7. Conditional Control and Phenotypic Precision

CRAFTS integrates ControlNet to facilitate direct conditioning on structural or phenotype prompts, enhancing generation precision for tissue architecture:

• Nuclear Segmentation masks (GLySAC, CoNSeP): CRAFTS achieves improved PLIP-FID, SSIM, and MSE relative to Stable Diffusion, and exhibits accurate preservation of nuclear geometry and gland lumina.
• Immunofluorescence-to-H&E tasks (HEMIT, SHIFT): CRAFTS delivers higher SSIM and NCC with lower PLIP-FID and MSE, faithfully translating fluorescence signal gradients into histological staining variations.

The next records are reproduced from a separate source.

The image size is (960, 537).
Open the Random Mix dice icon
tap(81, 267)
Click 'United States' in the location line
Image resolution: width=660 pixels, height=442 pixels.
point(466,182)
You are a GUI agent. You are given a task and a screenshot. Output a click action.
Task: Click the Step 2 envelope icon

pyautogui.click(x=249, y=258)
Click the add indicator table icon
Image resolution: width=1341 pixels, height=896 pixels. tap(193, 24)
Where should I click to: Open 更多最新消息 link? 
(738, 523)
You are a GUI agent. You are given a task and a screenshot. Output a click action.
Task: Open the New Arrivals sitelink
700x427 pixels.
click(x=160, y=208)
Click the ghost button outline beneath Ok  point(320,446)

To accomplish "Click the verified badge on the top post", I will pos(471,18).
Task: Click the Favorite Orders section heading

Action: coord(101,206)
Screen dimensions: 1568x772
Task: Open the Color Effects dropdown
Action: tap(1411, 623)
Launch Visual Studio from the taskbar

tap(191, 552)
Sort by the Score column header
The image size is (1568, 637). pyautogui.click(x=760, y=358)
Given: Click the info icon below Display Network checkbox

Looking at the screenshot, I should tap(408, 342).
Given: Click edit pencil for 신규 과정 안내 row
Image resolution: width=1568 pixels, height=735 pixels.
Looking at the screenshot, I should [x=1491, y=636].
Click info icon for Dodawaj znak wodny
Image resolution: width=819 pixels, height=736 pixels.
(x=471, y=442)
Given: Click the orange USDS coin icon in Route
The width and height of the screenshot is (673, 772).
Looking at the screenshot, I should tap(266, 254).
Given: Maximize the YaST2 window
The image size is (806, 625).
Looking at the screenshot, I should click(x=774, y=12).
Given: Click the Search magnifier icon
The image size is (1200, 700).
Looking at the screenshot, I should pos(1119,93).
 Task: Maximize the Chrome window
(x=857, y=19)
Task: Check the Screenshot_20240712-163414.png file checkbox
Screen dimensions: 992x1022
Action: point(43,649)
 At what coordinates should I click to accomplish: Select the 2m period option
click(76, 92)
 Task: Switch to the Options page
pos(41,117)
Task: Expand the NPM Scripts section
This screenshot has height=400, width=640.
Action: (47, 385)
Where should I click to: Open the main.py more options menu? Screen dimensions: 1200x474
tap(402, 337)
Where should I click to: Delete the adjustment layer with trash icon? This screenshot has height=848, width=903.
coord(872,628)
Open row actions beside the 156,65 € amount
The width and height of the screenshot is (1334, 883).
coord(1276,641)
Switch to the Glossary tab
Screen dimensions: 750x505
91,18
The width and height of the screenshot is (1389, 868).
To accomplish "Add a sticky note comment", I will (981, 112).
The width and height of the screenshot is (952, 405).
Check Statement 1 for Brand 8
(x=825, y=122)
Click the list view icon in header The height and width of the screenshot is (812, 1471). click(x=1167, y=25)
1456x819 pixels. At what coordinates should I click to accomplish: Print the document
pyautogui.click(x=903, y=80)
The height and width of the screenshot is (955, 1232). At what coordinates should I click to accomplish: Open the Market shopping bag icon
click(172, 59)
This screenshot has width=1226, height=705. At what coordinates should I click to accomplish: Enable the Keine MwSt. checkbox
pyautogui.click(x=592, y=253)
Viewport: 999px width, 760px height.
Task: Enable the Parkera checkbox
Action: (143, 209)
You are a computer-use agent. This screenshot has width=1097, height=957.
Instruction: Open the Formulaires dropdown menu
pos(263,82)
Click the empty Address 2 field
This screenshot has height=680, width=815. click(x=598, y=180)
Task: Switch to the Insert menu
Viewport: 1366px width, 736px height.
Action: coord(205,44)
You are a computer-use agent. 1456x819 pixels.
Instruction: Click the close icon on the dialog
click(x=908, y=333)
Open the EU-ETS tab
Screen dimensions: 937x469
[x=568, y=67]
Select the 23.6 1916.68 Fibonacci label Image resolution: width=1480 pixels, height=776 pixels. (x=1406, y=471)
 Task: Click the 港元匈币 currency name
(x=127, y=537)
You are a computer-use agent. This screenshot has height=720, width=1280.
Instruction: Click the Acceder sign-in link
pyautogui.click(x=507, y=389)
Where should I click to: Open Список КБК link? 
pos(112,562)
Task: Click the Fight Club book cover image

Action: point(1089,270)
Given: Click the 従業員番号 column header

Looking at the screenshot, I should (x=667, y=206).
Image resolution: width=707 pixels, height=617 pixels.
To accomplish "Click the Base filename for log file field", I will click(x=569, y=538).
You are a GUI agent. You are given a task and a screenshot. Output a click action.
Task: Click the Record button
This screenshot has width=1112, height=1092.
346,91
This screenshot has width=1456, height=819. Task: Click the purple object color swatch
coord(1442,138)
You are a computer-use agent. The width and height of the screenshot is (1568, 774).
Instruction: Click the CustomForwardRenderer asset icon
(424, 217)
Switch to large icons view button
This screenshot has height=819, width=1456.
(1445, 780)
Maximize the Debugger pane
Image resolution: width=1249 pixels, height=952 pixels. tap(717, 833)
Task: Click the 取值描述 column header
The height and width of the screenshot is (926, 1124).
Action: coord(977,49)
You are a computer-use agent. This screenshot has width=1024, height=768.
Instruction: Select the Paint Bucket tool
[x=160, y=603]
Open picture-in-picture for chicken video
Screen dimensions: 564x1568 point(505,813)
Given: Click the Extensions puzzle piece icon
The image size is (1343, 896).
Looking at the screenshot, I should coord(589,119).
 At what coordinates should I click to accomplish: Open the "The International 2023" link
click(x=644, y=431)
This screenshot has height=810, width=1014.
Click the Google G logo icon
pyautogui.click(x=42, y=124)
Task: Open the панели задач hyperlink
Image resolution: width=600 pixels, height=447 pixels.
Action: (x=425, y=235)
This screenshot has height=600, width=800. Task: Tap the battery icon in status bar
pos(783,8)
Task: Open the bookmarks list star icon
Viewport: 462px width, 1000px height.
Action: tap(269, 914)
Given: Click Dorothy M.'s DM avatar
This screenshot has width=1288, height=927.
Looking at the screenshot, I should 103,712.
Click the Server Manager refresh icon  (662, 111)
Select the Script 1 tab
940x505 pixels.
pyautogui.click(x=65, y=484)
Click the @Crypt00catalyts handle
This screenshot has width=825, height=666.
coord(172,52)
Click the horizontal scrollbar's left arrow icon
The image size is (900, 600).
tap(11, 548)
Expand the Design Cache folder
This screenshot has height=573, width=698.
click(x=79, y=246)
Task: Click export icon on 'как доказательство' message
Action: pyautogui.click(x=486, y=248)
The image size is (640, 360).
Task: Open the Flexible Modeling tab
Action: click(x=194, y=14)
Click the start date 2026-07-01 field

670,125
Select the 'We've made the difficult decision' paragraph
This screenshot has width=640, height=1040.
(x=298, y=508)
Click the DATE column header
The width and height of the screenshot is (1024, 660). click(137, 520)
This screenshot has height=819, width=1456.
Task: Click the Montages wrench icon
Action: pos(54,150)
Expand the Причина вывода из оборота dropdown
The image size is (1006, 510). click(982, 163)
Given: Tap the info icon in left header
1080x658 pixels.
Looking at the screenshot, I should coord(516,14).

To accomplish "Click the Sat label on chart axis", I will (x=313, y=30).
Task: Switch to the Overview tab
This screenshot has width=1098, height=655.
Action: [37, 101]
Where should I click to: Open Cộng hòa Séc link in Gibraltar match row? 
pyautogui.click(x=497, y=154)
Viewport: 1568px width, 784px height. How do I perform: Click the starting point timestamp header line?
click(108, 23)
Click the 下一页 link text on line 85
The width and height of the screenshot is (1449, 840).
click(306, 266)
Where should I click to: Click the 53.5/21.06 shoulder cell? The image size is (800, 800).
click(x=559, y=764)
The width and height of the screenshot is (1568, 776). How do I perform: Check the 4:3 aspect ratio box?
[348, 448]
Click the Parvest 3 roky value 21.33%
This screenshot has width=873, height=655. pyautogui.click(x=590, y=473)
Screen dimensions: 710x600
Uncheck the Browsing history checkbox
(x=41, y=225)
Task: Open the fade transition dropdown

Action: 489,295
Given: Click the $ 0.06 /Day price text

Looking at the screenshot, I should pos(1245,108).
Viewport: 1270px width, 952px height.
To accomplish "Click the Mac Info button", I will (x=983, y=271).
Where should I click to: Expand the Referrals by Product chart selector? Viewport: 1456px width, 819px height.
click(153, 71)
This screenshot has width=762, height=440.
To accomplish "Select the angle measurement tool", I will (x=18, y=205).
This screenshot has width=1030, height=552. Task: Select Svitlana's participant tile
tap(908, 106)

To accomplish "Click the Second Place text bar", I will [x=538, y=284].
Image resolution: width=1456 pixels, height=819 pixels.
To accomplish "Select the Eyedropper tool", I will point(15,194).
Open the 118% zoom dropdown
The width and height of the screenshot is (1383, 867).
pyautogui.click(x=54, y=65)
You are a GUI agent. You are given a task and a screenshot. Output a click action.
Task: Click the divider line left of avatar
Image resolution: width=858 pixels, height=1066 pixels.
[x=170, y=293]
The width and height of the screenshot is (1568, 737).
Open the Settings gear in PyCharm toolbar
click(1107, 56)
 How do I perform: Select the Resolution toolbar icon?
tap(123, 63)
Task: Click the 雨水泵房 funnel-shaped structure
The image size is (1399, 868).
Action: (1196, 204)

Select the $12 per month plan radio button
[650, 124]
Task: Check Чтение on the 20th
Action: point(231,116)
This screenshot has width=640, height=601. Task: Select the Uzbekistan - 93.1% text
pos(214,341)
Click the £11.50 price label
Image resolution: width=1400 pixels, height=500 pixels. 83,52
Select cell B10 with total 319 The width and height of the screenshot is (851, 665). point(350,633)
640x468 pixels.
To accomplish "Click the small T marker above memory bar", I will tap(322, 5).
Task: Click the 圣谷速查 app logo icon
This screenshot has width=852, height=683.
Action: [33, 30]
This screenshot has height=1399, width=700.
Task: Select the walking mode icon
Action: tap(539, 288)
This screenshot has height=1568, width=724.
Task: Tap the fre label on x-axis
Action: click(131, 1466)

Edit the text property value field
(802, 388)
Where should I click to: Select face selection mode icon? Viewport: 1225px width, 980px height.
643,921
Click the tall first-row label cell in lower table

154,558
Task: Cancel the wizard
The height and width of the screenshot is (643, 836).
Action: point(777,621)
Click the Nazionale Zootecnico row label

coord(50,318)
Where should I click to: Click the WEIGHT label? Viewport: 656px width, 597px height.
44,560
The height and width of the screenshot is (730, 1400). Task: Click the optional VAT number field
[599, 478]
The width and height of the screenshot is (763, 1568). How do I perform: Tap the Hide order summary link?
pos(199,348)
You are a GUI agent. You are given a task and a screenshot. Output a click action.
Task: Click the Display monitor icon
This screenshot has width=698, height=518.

These evaluations substantiate the model's capacity for user-driven, restriction-respecting synthetic histology, supporting advanced applications in diagnostic tool development where precise architectural or marker expression constraints are required.

8. Applications, Limitations, and Future Prospects

CRAFTS enables several application scenarios: generation of balanced datasets for rare phenotypes, privacy-preserving data sharing by substituting synthetic for patient-derived slides, and controlled synthesis for targeted clinical investigation (e.g., spindle-cell sarcoma from few-shot prompts).

Current limitations include restriction to 512×512 patch-level synthesis, with whole-slide imaging at gigapixel scale considered an open challenge. The model’s dependence on CLIP’s text encoder constrains its handling of very lengthy or highly structured clinical narratives.

Anticipated directions include the integration of hierarchical or cascaded diffusion (e.g., ZoomLDM) for multi-scale whole-slide imaging, the adoption of domain-specific LLMs for richer clinical text conditioning, and the fusion of histology with structured molecular or immuno-profile data for true multi-modal tissue synthesis.

CRAFTS establishes a pathology-grounded generative foundation model that unites large-scale training, correlation-regulated alignment, and explicit disease priors to generate diagnostic-grade synthetic images. By enhancing the performance of downstream AI tasks and enabling controlled, privacy-preserving data generation, it offers a robust platform for future computational pathology research and clinical translation (Guan et al., 15 Dec 2025).